Du steckst nicht in meiner Haut

Wenn afrodeutsche Kinder Rassismus erleben, fühlen sich ihre Mütter oft hilflos. Dabei ist es nicht die Hautfarbe, die sievon ihren Kindern trennt, sondern es sind die unterschiedlichen Erfahrungswelten, in die sie nicht hinüberwechseln können

von VERONIKA KABIS-ALAMBA

Dennis war vier Jahre alt, als es das erste Mal passierte. Er kam vom Spielplatz nach Hause, begann sich zu kratzen und erklärte seiner Mutter entschieden, dass er seine braune Haut nicht mehr haben wolle. Julia bestand kurz vor der Einschulung darauf, sich ihr Haar glätten zu lassen, nachdem sie zuvor immer wieder erfolglos versucht hatte, die Locken vor dem Spiegel glatt zu bürsten. Ihren Müttern hat es einen Stich versetzt, denn für sie war es keine Frage, dass die braune Haut und die Haare ihrer afrodeutschen Kinder etwas Schönes und Besonderes waren.

Aufgaben:
(1) Tippe aus dem Artikel über afrodeutsche Kinder den Abschnitt von „Wenn afrodeutsche Kinder“ bis „und Besonderes waren.“ originalgetreu ab.
(2) Nenne alle Personennamen, die im Artikel über afrodeutsche Kinder vorkommen.
(3) Führe den Artikel über afrodeutsche Kinder im Anschluss an seinen letzten Satz fort.
Die Einträge haben mit dem Artikel nichts zu tun.

Einträge zu Zielkoordinaten

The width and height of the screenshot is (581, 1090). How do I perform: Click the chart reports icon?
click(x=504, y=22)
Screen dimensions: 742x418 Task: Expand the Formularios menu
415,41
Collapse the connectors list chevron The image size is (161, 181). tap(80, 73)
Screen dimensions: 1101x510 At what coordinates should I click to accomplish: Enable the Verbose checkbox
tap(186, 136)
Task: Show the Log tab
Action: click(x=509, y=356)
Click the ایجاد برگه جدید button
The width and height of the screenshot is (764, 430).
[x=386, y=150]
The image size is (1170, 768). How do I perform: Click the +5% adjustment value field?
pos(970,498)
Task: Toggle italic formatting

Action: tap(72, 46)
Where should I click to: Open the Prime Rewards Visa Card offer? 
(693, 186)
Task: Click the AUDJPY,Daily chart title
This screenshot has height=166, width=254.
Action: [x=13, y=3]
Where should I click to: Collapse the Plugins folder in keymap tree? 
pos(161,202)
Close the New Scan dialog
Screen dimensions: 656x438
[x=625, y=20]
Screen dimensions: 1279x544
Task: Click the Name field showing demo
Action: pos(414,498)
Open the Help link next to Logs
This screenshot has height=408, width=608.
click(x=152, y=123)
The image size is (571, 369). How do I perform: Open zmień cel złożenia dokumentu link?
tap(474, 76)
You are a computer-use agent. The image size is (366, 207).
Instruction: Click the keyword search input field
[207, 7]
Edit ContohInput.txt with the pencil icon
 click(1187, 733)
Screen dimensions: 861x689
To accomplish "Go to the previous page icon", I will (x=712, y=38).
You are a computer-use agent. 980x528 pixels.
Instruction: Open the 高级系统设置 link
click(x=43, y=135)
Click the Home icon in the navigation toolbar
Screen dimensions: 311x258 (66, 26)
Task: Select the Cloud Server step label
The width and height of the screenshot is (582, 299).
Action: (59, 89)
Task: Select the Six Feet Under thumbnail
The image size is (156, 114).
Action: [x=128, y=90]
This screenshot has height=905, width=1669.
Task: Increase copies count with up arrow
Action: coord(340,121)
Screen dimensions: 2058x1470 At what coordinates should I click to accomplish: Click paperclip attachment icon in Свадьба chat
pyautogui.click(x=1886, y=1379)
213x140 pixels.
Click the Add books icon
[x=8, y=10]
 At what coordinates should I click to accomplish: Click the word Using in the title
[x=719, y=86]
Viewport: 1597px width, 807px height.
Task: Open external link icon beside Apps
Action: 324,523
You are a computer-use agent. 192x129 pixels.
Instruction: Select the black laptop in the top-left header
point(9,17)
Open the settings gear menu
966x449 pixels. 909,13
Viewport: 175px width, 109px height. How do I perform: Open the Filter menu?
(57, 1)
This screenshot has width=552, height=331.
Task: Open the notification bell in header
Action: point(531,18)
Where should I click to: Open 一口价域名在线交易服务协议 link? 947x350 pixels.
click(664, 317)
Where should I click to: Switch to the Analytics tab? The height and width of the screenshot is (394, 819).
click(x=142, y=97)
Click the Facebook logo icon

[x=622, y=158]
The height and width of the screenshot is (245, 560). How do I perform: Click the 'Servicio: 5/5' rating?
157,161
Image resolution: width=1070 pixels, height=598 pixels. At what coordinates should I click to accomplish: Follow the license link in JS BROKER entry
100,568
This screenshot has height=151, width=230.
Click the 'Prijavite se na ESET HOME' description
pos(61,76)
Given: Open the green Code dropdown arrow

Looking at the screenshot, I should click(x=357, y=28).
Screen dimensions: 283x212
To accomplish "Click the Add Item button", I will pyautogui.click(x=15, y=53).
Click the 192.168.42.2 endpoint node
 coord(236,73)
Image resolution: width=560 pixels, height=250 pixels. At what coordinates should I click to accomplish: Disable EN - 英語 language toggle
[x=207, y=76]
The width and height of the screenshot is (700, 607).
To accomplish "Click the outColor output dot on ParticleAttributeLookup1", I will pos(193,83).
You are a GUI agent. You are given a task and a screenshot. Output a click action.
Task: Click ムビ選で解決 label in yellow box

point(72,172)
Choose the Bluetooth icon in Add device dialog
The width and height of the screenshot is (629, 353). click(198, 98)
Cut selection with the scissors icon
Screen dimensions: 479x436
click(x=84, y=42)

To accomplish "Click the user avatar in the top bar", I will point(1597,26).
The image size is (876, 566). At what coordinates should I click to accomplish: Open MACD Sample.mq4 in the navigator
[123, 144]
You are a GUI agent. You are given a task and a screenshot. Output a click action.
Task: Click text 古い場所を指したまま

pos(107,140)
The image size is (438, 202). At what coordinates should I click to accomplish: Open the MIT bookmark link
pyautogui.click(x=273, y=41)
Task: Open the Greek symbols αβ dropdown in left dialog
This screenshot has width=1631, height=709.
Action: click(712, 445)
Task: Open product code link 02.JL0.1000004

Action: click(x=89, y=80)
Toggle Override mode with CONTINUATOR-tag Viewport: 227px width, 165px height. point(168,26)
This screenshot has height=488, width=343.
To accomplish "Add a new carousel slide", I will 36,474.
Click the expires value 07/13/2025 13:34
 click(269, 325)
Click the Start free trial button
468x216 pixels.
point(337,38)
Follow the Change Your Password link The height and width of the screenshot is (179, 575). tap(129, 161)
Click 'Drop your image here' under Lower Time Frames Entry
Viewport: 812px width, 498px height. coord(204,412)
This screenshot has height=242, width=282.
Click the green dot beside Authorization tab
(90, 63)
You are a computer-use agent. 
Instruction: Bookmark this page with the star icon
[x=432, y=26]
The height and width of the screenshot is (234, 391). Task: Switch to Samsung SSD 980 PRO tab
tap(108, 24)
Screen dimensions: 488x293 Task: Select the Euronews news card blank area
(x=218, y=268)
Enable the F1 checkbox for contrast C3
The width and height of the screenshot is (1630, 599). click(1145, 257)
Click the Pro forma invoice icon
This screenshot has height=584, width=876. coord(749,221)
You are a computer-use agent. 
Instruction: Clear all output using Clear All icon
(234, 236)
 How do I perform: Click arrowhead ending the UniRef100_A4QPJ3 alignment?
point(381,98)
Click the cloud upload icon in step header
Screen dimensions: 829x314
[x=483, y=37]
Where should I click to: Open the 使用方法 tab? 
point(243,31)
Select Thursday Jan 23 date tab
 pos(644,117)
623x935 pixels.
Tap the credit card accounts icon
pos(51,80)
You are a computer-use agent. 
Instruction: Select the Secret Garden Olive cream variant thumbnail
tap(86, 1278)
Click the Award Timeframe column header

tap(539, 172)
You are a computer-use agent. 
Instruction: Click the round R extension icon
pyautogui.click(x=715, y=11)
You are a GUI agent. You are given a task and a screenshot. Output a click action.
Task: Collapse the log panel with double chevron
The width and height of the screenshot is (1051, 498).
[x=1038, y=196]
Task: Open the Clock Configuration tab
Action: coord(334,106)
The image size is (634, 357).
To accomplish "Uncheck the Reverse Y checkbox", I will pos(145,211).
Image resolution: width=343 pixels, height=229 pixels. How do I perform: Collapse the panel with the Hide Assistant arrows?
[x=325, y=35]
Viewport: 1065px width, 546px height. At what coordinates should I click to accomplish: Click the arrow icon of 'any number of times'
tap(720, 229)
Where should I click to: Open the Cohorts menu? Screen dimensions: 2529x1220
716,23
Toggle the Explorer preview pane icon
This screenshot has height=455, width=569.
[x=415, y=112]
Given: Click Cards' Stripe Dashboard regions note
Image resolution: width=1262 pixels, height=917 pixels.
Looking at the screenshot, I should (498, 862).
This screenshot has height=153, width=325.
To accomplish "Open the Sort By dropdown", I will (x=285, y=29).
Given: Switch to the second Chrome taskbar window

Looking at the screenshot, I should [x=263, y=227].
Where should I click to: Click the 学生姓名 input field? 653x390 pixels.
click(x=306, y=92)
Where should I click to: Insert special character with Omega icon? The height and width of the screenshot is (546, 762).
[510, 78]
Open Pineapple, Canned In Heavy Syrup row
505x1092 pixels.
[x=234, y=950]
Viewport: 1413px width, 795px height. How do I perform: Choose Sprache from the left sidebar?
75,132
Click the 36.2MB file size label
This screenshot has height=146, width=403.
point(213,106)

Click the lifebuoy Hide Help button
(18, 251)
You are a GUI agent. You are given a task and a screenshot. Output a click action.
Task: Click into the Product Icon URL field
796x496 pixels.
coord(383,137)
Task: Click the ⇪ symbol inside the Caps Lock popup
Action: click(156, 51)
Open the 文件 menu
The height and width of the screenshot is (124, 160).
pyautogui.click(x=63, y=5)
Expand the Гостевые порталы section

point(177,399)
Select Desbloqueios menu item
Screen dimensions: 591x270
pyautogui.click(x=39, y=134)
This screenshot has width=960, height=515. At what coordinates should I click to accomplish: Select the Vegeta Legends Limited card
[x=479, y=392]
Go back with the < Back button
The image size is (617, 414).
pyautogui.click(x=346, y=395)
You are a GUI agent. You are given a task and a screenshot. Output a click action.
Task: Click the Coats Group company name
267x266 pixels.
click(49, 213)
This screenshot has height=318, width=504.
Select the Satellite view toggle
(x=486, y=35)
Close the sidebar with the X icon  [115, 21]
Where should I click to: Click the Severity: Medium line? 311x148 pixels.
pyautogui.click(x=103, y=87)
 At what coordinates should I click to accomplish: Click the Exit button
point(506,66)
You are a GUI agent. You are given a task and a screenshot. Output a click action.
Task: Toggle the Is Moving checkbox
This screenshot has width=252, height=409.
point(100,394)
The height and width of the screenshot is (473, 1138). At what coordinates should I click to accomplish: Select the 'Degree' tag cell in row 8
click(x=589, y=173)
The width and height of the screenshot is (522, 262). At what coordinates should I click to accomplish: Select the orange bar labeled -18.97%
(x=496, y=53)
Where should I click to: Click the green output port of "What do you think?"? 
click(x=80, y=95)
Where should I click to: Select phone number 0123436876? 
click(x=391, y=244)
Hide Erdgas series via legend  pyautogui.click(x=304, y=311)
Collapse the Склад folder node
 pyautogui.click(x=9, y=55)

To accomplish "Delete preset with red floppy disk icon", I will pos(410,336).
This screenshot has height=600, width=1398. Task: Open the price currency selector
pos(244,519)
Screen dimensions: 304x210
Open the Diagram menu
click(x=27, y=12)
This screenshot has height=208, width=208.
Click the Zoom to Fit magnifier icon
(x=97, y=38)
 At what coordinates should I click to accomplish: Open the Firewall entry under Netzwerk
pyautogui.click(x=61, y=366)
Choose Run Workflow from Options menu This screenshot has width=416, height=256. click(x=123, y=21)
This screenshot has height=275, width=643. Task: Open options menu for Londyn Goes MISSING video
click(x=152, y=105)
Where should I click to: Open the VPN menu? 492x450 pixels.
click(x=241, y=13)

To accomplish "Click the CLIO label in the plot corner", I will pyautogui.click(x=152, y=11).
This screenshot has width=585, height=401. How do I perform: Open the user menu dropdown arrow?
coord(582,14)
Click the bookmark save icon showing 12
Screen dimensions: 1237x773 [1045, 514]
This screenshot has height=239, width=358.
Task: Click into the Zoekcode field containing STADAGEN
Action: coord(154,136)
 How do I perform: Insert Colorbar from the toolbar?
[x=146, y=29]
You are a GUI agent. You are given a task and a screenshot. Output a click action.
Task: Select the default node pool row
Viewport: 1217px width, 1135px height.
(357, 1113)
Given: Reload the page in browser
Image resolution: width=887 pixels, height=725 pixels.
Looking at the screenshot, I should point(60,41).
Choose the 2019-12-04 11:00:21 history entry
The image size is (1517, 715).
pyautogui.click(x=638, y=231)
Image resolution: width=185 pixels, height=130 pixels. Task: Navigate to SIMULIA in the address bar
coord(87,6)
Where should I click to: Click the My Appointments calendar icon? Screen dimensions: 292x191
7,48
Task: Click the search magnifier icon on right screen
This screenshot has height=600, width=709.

Lösungen:
(1)
Wenn afrodeutsche Kinder Rassismus erleben, fühlen sich ihre Mütter oft hilflos. Dabei ist es nicht die Hautfarbe, die sievon ihren Kindern trennt, sondern es sind die unterschiedlichen Erfahrungswelten, in die sie nicht hinüberwechseln können

von VERONIKA KABIS-ALAMBA

Dennis war vier Jahre alt, als es das erste Mal passierte. Er kam vom Spielplatz nach Hause, begann sich zu kratzen und erklärte seiner Mutter entschieden, dass er seine braune Haut nicht mehr haben wolle. Julia bestand kurz vor der Einschulung darauf, sich ihr Haar glätten zu lassen, nachdem sie zuvor immer wieder erfolglos versucht hatte, die Locken vor dem Spiegel glatt zu bürsten. Ihren Müttern hat es einen Stich versetzt, denn für sie war es keine Frage, dass die braune Haut und die Haare ihrer afrodeutschen Kinder etwas Schönes und Besonderes waren.

(2) Veronika Kabis-Alamba, Dennis, Julia

(3)
Schlagartig wurde ihnen klar, dass es da eine andere Seite gibt, die des Kindes nämlich, das sich nach der Kleinkindphase, in der es alle „so süß“ fanden, zunehmend bewusst wird, dass es anders aussieht als die meisten anderen – wo es doch für Kinder zunächst nichts Wichtigeres gibt, als einfach dazuzugehören. Dann ist auch der Zeitpunkt nicht mehr fern, an dem sie zum ersten Mal Ausgrenzung erleben. Dennis’ und Julias Mütter haben damals gemerkt, dass es nicht damit getan ist, den Kindern ihr binationales Dasein als etwas Bereicherndes zu erklären, sie zu trösten oder sich kämpferisch vor sie zu stellen. Irgendwann begannen ihre Kinder, ihnen nicht mehr alles zu erzählen und ihnen das Gefühl zu vermitteln, sie müssten da alleine durch – auch, um ihre Mütter zu schonen.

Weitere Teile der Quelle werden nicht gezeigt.